Background
Forest inventories have always been a primary information source concerning the forest ecosystem state. Various applied survey approaches arise from the numerous important factors during sampling scheme planning. Paramount aspects include the survey goal and scale, target population inherent variation and patterns, and available resources. The last factor commonly inhibits the goal, and compromises have to be made. Airborne laser scanning (ALS) has been intensively tested as a cost-effective option for forest inventories. Despite existing foundations, research has provided disparate results. Environmental conditions are one of the factors greatly influencing inventory performance. Therefore, a need for site-related sampling optimization is well founded. Moreover, as stands are the basic operational unit of managed forest holdings, few related studies have presented stand-level results.
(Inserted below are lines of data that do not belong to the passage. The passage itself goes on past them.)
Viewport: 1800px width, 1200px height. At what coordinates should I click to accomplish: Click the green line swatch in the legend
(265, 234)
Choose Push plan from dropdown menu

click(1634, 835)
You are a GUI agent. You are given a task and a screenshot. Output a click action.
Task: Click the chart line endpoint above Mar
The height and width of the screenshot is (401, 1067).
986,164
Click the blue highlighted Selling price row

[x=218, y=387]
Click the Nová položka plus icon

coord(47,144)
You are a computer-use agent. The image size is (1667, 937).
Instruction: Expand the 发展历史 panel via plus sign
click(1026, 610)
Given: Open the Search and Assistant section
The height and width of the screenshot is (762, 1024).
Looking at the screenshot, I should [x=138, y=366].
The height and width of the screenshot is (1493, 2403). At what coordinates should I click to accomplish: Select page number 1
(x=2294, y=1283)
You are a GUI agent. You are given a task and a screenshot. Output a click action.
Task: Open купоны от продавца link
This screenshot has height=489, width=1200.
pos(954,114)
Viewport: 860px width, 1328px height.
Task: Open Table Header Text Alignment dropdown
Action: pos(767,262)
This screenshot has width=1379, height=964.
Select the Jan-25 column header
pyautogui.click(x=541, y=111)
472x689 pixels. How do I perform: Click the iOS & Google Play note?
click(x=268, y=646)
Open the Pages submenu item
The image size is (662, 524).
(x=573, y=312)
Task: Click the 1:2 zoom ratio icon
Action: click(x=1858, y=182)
As such, herein, we tested the sampling intensity influence on the performance of the ALS-enhanced stand-level inventory.
Results
Distributions of possible errors were plotted by comparing ALS model estimates, with reference values derived from field surveys of 3300 sample plots and more than 300 control stands located in 5 forest districts. No improvement in results was observed due to the scanning density. The variance in obtained errors stabilized in the interval of 200–300 sample plots, maintaining the bias within +/− 5% and the precision above 80%. The sample plot area affected scores mostly when transitioning from 100 to 200 m2. Only a slight gain was observed when bigger plots were used.
Conclusions
ALS-enhanced inventories effectively address the demand for comprehensive and detailed information on the structure of single stands over vast areas. Knowledge of the relation between the sampling intensity and accuracy of ALS estimates allows the determination of certain sampling intensity thresholds. This should be useful when matching the required sample size and accuracy with available resources. Site optimization may be necessary, as certain errors may occur due to the sampling scheme, estimator type or forest site, making these factors worth further consideration.